* [Problem to solve] For each line of the listing below that contains the string "will", copy the line.

----

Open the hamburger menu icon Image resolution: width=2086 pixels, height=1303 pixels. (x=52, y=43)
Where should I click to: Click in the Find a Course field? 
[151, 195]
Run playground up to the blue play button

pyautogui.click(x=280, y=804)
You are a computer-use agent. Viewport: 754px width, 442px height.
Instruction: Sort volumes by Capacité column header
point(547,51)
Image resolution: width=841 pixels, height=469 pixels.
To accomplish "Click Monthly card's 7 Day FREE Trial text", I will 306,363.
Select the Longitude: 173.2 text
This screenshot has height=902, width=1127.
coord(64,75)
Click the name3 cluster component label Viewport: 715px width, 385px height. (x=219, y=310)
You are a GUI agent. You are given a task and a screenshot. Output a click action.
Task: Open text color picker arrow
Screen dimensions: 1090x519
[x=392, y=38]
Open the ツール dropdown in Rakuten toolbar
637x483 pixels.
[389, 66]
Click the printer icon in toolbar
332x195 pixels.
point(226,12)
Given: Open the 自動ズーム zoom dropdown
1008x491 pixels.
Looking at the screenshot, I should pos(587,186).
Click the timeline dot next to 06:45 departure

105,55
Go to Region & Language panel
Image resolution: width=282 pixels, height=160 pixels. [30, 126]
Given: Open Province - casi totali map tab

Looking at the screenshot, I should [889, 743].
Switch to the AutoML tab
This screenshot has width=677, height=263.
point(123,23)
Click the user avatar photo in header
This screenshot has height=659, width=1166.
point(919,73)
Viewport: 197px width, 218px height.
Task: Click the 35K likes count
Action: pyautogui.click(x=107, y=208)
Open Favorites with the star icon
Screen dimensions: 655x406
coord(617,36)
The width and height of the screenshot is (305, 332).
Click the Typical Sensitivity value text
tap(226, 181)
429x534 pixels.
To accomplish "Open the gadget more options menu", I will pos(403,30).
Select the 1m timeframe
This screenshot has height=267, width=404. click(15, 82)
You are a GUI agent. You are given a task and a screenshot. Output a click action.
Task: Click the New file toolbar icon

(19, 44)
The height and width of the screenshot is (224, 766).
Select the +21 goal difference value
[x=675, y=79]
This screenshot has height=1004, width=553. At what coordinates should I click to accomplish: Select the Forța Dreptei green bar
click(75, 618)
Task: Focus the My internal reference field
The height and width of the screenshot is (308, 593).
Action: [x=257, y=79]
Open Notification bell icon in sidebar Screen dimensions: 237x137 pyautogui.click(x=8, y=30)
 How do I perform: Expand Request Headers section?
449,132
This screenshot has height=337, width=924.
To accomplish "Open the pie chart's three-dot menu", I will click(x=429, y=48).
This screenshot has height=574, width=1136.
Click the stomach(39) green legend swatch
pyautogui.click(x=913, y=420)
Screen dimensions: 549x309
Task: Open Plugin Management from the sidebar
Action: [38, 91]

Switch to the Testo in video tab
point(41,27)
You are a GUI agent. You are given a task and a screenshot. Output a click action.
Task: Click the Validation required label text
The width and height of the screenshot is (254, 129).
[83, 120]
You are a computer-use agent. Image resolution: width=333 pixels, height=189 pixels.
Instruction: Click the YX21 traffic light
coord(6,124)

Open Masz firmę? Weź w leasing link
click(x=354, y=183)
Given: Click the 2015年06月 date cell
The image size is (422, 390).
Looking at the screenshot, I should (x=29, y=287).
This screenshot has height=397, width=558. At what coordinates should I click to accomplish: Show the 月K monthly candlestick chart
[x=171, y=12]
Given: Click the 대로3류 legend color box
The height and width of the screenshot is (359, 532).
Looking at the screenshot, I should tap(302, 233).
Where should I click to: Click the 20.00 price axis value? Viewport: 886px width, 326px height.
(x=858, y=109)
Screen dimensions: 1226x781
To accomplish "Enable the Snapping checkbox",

----

* [Result of the exercise]
To accomplish "Click Monthly card's 7 Day FREE Trial text", I will 306,363.
To accomplish "Open the gadget more options menu", I will pos(403,30).
To accomplish "Open the pie chart's three-dot menu", I will click(x=429, y=48).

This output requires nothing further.